RECORDS FOR THE EXERCISE |

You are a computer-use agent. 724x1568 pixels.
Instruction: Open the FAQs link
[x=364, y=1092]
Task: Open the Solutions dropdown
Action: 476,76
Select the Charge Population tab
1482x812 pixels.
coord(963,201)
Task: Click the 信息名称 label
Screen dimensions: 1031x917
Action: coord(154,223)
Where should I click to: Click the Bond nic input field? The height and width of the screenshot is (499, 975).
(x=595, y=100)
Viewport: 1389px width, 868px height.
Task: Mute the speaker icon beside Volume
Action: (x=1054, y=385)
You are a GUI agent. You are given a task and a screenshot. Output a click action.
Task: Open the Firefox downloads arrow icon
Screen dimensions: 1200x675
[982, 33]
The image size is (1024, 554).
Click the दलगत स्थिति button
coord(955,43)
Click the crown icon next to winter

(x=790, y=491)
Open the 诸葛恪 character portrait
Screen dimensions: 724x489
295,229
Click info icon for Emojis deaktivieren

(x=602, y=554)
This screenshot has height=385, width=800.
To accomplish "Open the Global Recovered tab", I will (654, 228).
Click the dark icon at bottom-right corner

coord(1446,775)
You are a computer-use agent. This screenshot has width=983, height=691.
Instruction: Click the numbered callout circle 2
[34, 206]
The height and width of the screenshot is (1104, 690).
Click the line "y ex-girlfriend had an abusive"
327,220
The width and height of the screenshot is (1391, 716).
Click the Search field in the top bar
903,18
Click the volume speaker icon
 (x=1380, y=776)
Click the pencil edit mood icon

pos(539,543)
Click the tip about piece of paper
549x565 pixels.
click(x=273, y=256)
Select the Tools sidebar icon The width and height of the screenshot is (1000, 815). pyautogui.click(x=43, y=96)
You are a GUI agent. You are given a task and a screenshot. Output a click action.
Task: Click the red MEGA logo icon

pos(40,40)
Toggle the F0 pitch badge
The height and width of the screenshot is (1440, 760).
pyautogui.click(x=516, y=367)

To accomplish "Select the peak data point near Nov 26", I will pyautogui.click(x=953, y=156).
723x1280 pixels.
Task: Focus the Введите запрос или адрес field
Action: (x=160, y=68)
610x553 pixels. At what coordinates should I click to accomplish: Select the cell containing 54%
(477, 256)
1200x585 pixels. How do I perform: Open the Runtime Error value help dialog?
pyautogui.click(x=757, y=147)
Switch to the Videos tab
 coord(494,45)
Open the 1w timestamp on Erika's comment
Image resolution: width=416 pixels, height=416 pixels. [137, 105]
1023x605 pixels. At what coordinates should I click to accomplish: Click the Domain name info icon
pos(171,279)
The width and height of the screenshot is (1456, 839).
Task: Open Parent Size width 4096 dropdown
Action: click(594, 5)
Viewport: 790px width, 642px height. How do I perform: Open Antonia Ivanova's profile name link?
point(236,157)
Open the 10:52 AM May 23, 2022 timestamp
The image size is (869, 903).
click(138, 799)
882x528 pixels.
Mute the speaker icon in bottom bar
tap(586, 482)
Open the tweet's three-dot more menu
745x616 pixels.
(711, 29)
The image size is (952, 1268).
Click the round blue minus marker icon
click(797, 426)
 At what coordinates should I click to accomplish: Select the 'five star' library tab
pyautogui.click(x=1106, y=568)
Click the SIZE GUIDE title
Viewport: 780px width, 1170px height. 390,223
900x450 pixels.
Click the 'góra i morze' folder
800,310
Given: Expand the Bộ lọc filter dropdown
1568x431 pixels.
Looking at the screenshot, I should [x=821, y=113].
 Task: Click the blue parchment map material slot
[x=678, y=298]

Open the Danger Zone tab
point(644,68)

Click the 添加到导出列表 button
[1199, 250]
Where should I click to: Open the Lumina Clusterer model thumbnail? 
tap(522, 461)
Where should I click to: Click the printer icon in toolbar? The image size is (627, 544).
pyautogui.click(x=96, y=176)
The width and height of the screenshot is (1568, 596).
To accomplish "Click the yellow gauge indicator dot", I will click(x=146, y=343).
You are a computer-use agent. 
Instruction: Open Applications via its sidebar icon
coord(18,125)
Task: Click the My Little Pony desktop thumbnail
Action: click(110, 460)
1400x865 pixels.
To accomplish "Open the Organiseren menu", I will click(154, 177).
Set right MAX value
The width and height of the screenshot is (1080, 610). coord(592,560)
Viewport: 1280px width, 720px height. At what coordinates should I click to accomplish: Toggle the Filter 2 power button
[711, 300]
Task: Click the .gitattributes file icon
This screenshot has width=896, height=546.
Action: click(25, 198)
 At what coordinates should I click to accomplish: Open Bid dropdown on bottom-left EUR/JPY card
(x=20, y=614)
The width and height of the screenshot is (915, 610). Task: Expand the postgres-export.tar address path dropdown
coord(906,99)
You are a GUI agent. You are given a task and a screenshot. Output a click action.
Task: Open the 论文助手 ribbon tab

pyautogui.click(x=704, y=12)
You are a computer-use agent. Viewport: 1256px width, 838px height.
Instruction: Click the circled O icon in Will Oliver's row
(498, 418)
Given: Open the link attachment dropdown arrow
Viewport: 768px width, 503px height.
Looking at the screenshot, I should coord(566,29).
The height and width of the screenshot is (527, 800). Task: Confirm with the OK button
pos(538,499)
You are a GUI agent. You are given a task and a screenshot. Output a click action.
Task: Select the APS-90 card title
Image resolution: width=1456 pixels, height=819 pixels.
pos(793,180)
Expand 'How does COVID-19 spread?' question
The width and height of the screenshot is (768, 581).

EXERCISE REQUIREMENTS | Copy the data from its first line through the line containing "coord(1446,775)", inclusive, reproducing every line exactly.

IN RESPONSE |
You are a computer-use agent. 724x1568 pixels.
Instruction: Open the FAQs link
[x=364, y=1092]
Task: Open the Solutions dropdown
Action: 476,76
Select the Charge Population tab
1482x812 pixels.
coord(963,201)
Task: Click the 信息名称 label
Screen dimensions: 1031x917
Action: coord(154,223)
Where should I click to: Click the Bond nic input field? The height and width of the screenshot is (499, 975).
(x=595, y=100)
Viewport: 1389px width, 868px height.
Task: Mute the speaker icon beside Volume
Action: (x=1054, y=385)
You are a GUI agent. You are given a task and a screenshot. Output a click action.
Task: Open the Firefox downloads arrow icon
Screen dimensions: 1200x675
[982, 33]
The image size is (1024, 554).
Click the दलगत स्थिति button
coord(955,43)
Click the crown icon next to winter

(x=790, y=491)
Open the 诸葛恪 character portrait
Screen dimensions: 724x489
295,229
Click info icon for Emojis deaktivieren

(x=602, y=554)
This screenshot has height=385, width=800.
To accomplish "Open the Global Recovered tab", I will (654, 228).
Click the dark icon at bottom-right corner

coord(1446,775)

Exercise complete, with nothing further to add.